Employee referrals often represent both a time and money-saving option for recruiters who tend to trust these types of candidates more while such applicants end up staying longer within the employer companies. Yet only 18% of recruiters are satisfied with the level of employee engagement their referral program receives. Traditional referral programs rely exclusively on employees, which often fails to be effective. Employees are likely – and rightly so – to get discouraged by a time-consuming endeavor and obscure software.
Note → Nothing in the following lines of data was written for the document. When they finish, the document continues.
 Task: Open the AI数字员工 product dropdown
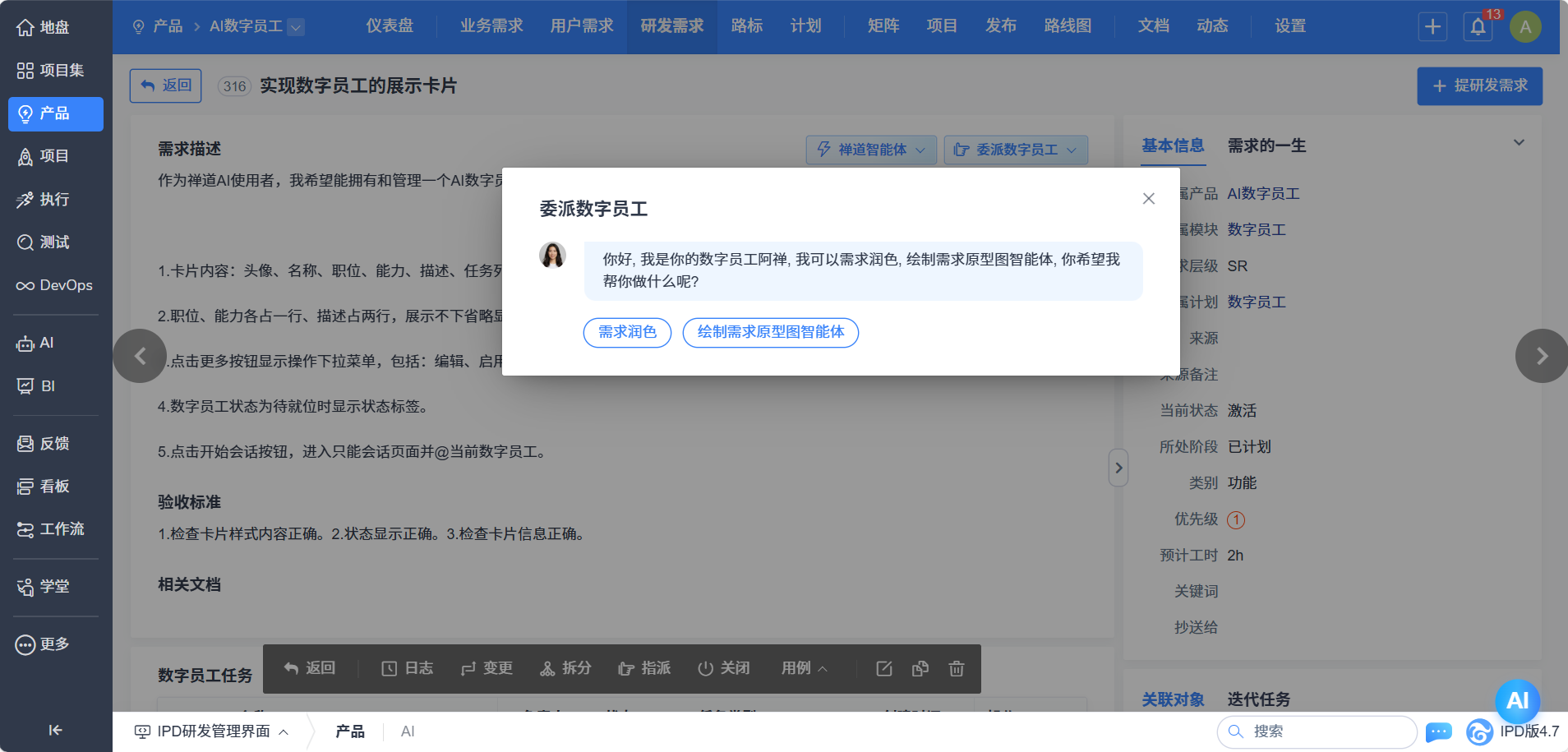[296, 27]
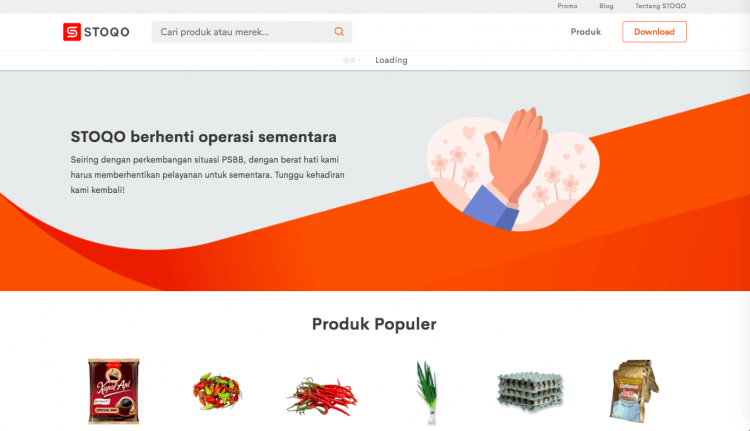Image resolution: width=750 pixels, height=431 pixels.
Task: Click the STOQO wordmark text
Action: pyautogui.click(x=107, y=32)
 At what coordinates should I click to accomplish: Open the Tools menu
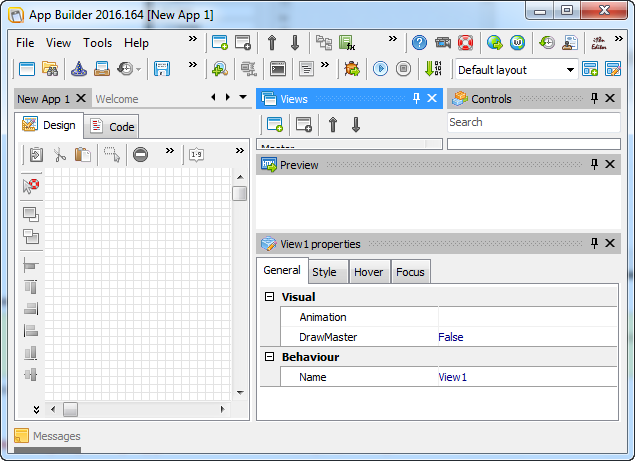click(x=98, y=43)
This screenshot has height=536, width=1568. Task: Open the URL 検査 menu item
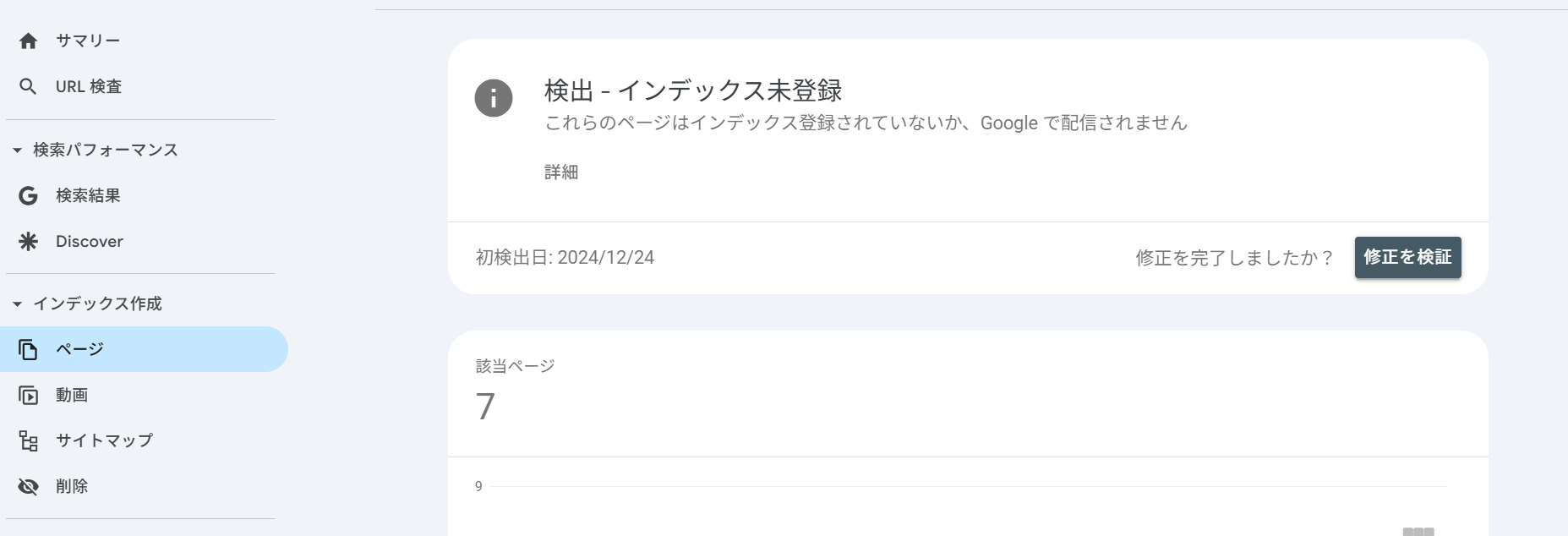[x=89, y=86]
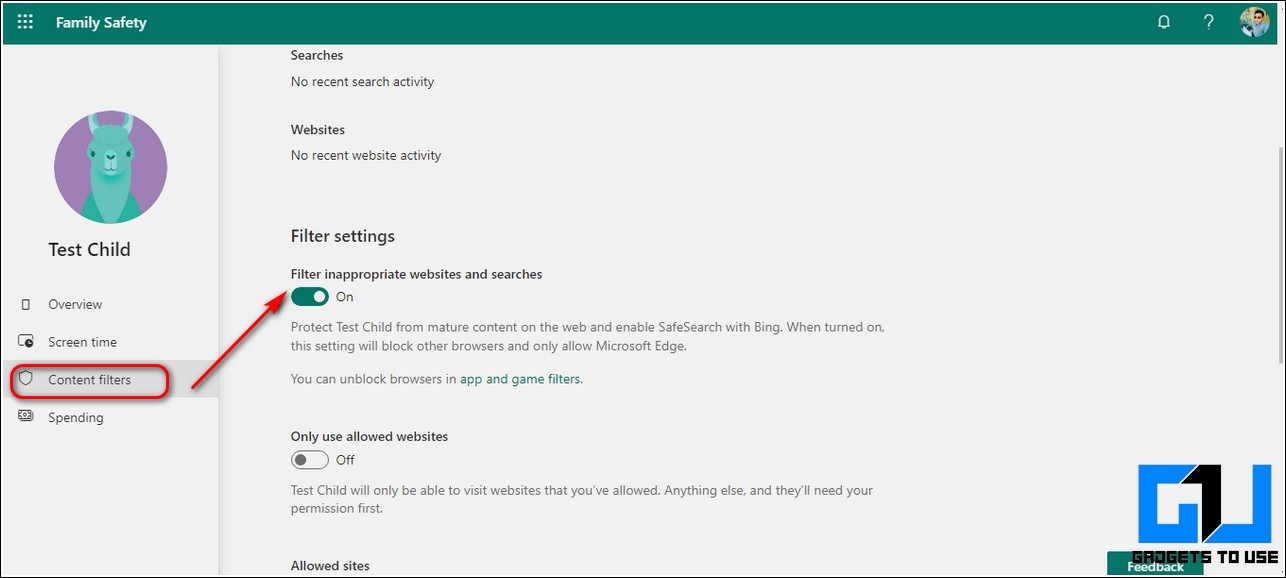
Task: Open the account profile picture menu
Action: [1254, 22]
Based on these observations, LinkedIn introduced last week their brand new referral product. With LinkedIn Referrals, your employees’ first-degree connections who match your open jobs are automatically identified on LinkedIn. While employees can go to the company’s dedicated LinkedIn Referrals website to see their connections who are matches, they will also receive a summary of their matches every other week on their work email address. Then they will be able to send their connections open jobs they’re a match for. Recruiters only get referrals who are applying for the open jobs which ensures that the candidates are both interested and recommended. Currently in an initial launch phase, LinkedIn Referrals is available to companies on supported Applicant Tracking Systems.
But wait, this is not the only news LinkedIn has been releasing lately. Along with the launch of Referrals, Recruiter has been updated, a new LinkedIn Groups experience and iOS app has been released and a brand new mobile flagship app called Voyager has been unveiled – yes, we’re dizzy too.
Such successive news come shortly after the announcement of LinkedIn’s new messaging experience. It seems that LinkedIn teams have been busy working on updates, revamps and innovations lately, and then busy announcing them. But it looks like #1 professional social network is trying to get closer to the user friendly experience of #1 social network.
Now we may wonder what else LinkedIn holds for us?